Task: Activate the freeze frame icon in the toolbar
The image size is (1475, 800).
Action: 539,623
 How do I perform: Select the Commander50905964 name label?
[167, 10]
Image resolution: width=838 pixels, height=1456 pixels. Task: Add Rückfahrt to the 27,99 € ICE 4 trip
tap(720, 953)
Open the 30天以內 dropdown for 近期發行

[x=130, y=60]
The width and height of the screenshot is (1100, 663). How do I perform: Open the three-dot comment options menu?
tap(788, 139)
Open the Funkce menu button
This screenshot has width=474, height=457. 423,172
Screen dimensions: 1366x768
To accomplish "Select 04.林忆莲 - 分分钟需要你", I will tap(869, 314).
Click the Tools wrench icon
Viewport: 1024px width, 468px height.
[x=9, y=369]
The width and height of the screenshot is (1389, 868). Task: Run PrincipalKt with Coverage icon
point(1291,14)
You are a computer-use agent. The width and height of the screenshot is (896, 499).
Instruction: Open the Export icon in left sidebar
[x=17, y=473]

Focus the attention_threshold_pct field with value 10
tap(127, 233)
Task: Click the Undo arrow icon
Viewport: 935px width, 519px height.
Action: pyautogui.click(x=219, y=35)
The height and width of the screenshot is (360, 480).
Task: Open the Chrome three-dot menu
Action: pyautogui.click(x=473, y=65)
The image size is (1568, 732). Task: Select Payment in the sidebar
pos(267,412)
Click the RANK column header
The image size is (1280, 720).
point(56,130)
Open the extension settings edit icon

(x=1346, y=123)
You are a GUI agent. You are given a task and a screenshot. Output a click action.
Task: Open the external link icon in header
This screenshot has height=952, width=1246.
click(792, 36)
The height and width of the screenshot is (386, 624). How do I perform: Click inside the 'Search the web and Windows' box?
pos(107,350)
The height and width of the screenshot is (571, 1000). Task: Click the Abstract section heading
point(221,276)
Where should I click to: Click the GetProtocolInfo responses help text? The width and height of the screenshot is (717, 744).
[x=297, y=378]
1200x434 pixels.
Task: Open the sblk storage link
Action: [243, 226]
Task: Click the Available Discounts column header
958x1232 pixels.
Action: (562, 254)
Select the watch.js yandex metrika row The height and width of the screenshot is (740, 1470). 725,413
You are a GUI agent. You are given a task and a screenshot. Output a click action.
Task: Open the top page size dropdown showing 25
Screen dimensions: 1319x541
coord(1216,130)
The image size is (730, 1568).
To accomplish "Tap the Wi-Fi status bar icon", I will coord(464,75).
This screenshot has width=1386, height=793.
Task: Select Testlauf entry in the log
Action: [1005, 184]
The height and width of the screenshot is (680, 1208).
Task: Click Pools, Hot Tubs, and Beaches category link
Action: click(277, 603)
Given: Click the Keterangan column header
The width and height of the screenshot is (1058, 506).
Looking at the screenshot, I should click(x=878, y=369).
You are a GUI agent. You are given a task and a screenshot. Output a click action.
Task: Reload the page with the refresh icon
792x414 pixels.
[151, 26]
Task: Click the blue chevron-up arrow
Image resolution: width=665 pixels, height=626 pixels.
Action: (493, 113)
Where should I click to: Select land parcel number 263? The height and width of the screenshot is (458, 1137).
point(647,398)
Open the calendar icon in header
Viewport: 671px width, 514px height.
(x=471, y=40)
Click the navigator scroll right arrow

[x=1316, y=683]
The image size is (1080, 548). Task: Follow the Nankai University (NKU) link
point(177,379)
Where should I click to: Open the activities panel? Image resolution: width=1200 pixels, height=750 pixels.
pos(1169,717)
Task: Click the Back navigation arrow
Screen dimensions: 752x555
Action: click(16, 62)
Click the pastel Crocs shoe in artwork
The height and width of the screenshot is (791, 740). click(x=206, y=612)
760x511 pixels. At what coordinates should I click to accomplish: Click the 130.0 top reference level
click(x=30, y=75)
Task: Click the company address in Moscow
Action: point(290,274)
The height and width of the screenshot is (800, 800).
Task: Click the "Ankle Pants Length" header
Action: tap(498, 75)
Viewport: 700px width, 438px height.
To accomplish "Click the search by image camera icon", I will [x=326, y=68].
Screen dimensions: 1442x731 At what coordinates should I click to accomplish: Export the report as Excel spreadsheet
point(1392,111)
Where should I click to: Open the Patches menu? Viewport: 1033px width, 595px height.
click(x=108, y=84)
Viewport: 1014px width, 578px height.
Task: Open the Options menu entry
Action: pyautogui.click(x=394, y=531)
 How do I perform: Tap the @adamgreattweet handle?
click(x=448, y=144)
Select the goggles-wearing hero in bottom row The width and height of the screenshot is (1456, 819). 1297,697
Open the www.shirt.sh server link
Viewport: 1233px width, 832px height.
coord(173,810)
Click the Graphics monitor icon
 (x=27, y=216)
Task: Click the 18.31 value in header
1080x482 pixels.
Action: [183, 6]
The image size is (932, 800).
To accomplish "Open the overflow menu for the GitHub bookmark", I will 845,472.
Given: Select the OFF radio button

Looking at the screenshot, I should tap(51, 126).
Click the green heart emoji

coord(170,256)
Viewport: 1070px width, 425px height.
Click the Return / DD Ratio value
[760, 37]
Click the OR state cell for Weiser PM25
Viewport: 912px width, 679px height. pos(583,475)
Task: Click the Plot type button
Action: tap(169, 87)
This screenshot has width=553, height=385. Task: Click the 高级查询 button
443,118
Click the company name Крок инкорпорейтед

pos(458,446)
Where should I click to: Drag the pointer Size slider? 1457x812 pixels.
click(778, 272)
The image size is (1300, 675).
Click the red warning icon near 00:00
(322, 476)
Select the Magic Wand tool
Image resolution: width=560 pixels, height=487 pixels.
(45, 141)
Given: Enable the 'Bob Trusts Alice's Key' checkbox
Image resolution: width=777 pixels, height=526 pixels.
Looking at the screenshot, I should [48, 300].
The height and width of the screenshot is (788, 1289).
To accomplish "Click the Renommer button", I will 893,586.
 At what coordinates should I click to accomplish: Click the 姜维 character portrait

- - -

YOUR INSTRUCTIONS -> The listing is to be retyped in full, exactly as shown.

ANSWER BELOW ->
Task: Activate the freeze frame icon in the toolbar
The image size is (1475, 800).
Action: 539,623
 How do I perform: Select the Commander50905964 name label?
[167, 10]
Image resolution: width=838 pixels, height=1456 pixels. Task: Add Rückfahrt to the 27,99 € ICE 4 trip
tap(720, 953)
Open the 30天以內 dropdown for 近期發行

[x=130, y=60]
The width and height of the screenshot is (1100, 663). How do I perform: Open the three-dot comment options menu?
tap(788, 139)
Open the Funkce menu button
This screenshot has width=474, height=457. 423,172
Screen dimensions: 1366x768
To accomplish "Select 04.林忆莲 - 分分钟需要你", I will tap(869, 314).
Click the Tools wrench icon
Viewport: 1024px width, 468px height.
[x=9, y=369]
The width and height of the screenshot is (1389, 868). Task: Run PrincipalKt with Coverage icon
point(1291,14)
You are a computer-use agent. The width and height of the screenshot is (896, 499).
Instruction: Open the Export icon in left sidebar
[x=17, y=473]

Focus the attention_threshold_pct field with value 10
tap(127, 233)
Task: Click the Undo arrow icon
Viewport: 935px width, 519px height.
Action: pyautogui.click(x=219, y=35)
The height and width of the screenshot is (360, 480).
Task: Open the Chrome three-dot menu
Action: pyautogui.click(x=473, y=65)
The image size is (1568, 732). Task: Select Payment in the sidebar
pos(267,412)
Click the RANK column header
The image size is (1280, 720).
point(56,130)
Open the extension settings edit icon

(x=1346, y=123)
You are a GUI agent. You are given a task and a screenshot. Output a click action.
Task: Open the external link icon in header
This screenshot has height=952, width=1246.
click(792, 36)
The height and width of the screenshot is (386, 624). How do I perform: Click inside the 'Search the web and Windows' box?
pos(107,350)
The height and width of the screenshot is (571, 1000). Task: Click the Abstract section heading
point(221,276)
Where should I click to: Click the GetProtocolInfo responses help text? The width and height of the screenshot is (717, 744).
[x=297, y=378]
1200x434 pixels.
Task: Open the sblk storage link
Action: [243, 226]
Task: Click the Available Discounts column header
958x1232 pixels.
Action: (562, 254)
Select the watch.js yandex metrika row The height and width of the screenshot is (740, 1470). 725,413
You are a GUI agent. You are given a task and a screenshot. Output a click action.
Task: Open the top page size dropdown showing 25
Screen dimensions: 1319x541
coord(1216,130)
The image size is (730, 1568).
To accomplish "Tap the Wi-Fi status bar icon", I will coord(464,75).
This screenshot has width=1386, height=793.
Task: Select Testlauf entry in the log
Action: [1005, 184]
The height and width of the screenshot is (680, 1208).
Task: Click Pools, Hot Tubs, and Beaches category link
Action: click(277, 603)
Given: Click the Keterangan column header
The width and height of the screenshot is (1058, 506).
Looking at the screenshot, I should click(x=878, y=369).
You are a GUI agent. You are given a task and a screenshot. Output a click action.
Task: Reload the page with the refresh icon
792x414 pixels.
[151, 26]
Task: Click the blue chevron-up arrow
Image resolution: width=665 pixels, height=626 pixels.
Action: (493, 113)
Where should I click to: Select land parcel number 263? The height and width of the screenshot is (458, 1137).
point(647,398)
Open the calendar icon in header
Viewport: 671px width, 514px height.
(x=471, y=40)
Click the navigator scroll right arrow

[x=1316, y=683]
The image size is (1080, 548). Task: Follow the Nankai University (NKU) link
point(177,379)
Where should I click to: Open the activities panel? Image resolution: width=1200 pixels, height=750 pixels.
pos(1169,717)
Task: Click the Back navigation arrow
Screen dimensions: 752x555
Action: click(16, 62)
Click the pastel Crocs shoe in artwork
The height and width of the screenshot is (791, 740). click(x=206, y=612)
760x511 pixels. At what coordinates should I click to accomplish: Click the 130.0 top reference level
click(x=30, y=75)
Task: Click the company address in Moscow
Action: point(290,274)
The height and width of the screenshot is (800, 800).
Task: Click the "Ankle Pants Length" header
Action: tap(498, 75)
Viewport: 700px width, 438px height.
To accomplish "Click the search by image camera icon", I will [x=326, y=68].
Screen dimensions: 1442x731 At what coordinates should I click to accomplish: Export the report as Excel spreadsheet
point(1392,111)
Where should I click to: Open the Patches menu? Viewport: 1033px width, 595px height.
click(x=108, y=84)
Viewport: 1014px width, 578px height.
Task: Open the Options menu entry
Action: pyautogui.click(x=394, y=531)
 How do I perform: Tap the @adamgreattweet handle?
click(x=448, y=144)
Select the goggles-wearing hero in bottom row The width and height of the screenshot is (1456, 819). 1297,697
Open the www.shirt.sh server link
Viewport: 1233px width, 832px height.
coord(173,810)
Click the Graphics monitor icon
 (x=27, y=216)
Task: Click the 18.31 value in header
1080x482 pixels.
Action: [183, 6]
The image size is (932, 800).
To accomplish "Open the overflow menu for the GitHub bookmark", I will 845,472.
Given: Select the OFF radio button

Looking at the screenshot, I should tap(51, 126).
Click the green heart emoji

coord(170,256)
Viewport: 1070px width, 425px height.
Click the Return / DD Ratio value
[760, 37]
Click the OR state cell for Weiser PM25
Viewport: 912px width, 679px height. pos(583,475)
Task: Click the Plot type button
Action: tap(169, 87)
This screenshot has width=553, height=385. Task: Click the 高级查询 button
443,118
Click the company name Крок инкорпорейтед

pos(458,446)
Where should I click to: Drag the pointer Size slider? 1457x812 pixels.
click(778, 272)
The image size is (1300, 675).
Click the red warning icon near 00:00
(322, 476)
Select the Magic Wand tool
Image resolution: width=560 pixels, height=487 pixels.
(45, 141)
Given: Enable the 'Bob Trusts Alice's Key' checkbox
Image resolution: width=777 pixels, height=526 pixels.
Looking at the screenshot, I should [48, 300].
The height and width of the screenshot is (788, 1289).
To accomplish "Click the Renommer button", I will 893,586.
 At what coordinates should I click to accomplish: Click the 姜维 character portrait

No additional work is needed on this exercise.